Question

Continue the following geometric sequences for three more terms.
$$x, -2x^{2}, 4x^{3}, \dots$$

Answer

**step1** Understanding the problem

The problem asks us to continue a given geometric sequence for three more terms.
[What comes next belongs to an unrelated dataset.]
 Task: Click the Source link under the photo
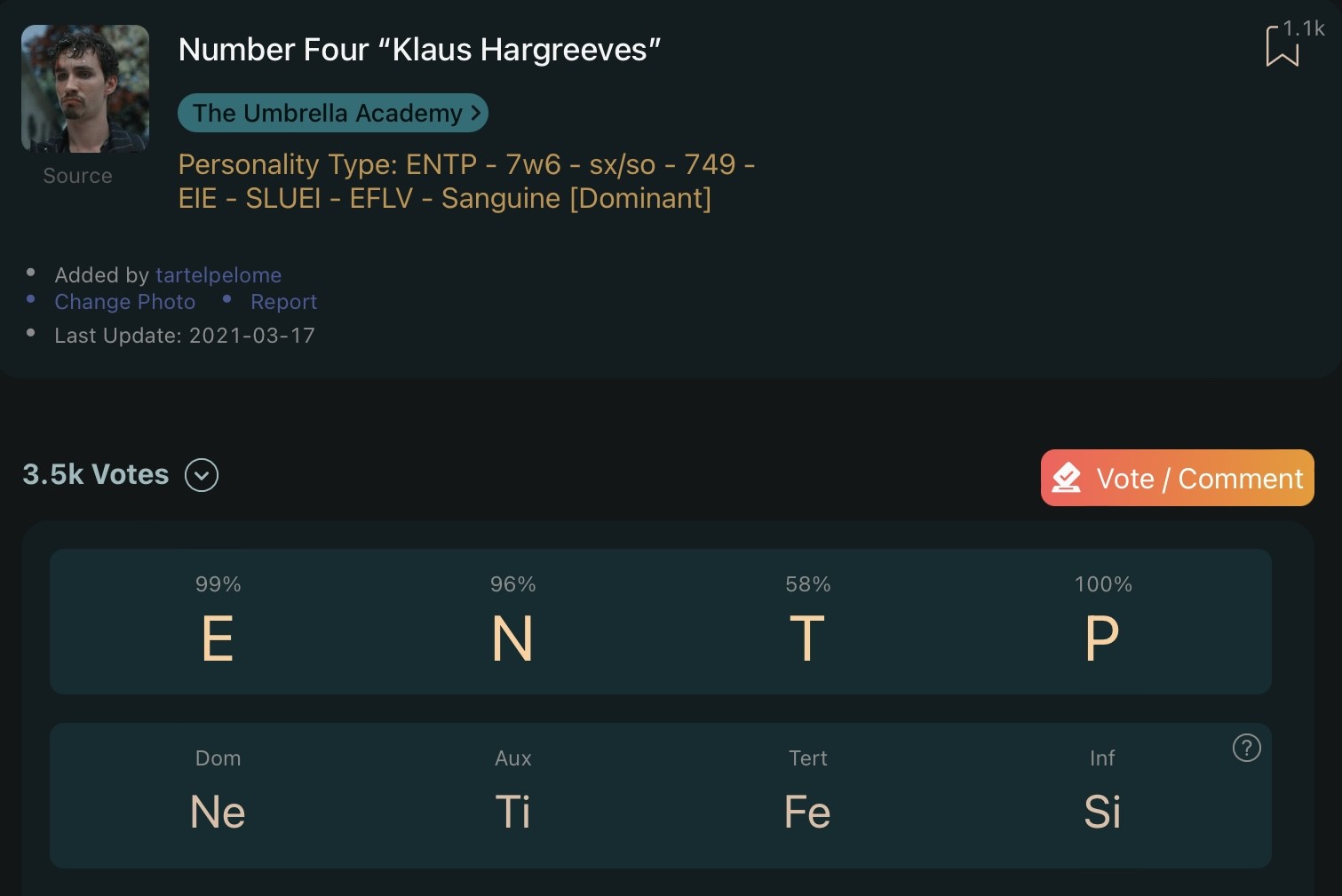coord(78,176)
The given sequence is $$x, -2x^{2}, 4x^{3}, \dots$$

**step2** Finding the common ratio

In a geometric sequence, each term after the first is found by multiplying the previous one by a fixed, non-zero number called the common ratio.
To find the common ratio, we divide any term by its preceding term.
Let's divide the second term by the first term:
Common Ratio = $$-2x^{2} \div x$$
$$ = -2 \times x^{2-1}$$
$$ = -2x$$
Let's verify by dividing the third term by the second term:
Common Ratio = $$4x^{3} \div (-2x^{2})$$
$$ = (4 \div -2) \times x^{3-2}$$
$$ = -2 \times x^{1}$$
$$ = -2x$$
The common ratio is $$-2x$$.

**step3** Calculating the fourth term

The third term in the sequence is $$4x^{3}$$. To find the fourth term, we multiply the third term by the common ratio.
Fourth Term = $$4x^{3} \times (-2x)$$
$$ = (4 \times -2) \times (x^{3} \times x^{1})$$
$$ = -8 \times x^{3+1}$$
$$ = -8x^{4}$$
So, the fourth term is $$-8x^{4}$$.

**step4** Calculating the fifth term

The fourth term in the sequence is $$-8x^{4}$$. To find the fifth term, we multiply the fourth term by the common ratio.
Fifth Term = $$-8x^{4} \times (-2x)$$
$$ = (-8 \times -2) \times (x^{4} \times x^{1})$$
$$ = 16 \times x^{4+1}$$
$$ = 16x^{5}$$
So, the fifth term is $$16x^{5}$$.

**step5** Calculating the sixth term

The fifth term in the sequence is $$16x^{5}$$. To find the sixth term, we multiply the fifth term by the common ratio.
Sixth Term = $$16x^{5} \times (-2x)$$
$$ = (16 \times -2) \times (x^{5} \times x^{1})$$
$$ = -32 \times x^{5+1}$$
$$ = -32x^{6}$$
So, the sixth term is $$-32x^{6}$$.

**step6** Presenting the next three terms

The next three terms in the geometric sequence are $$-8x^{4}$$, $$16x^{5}$$, and $$-32x^{6}$$.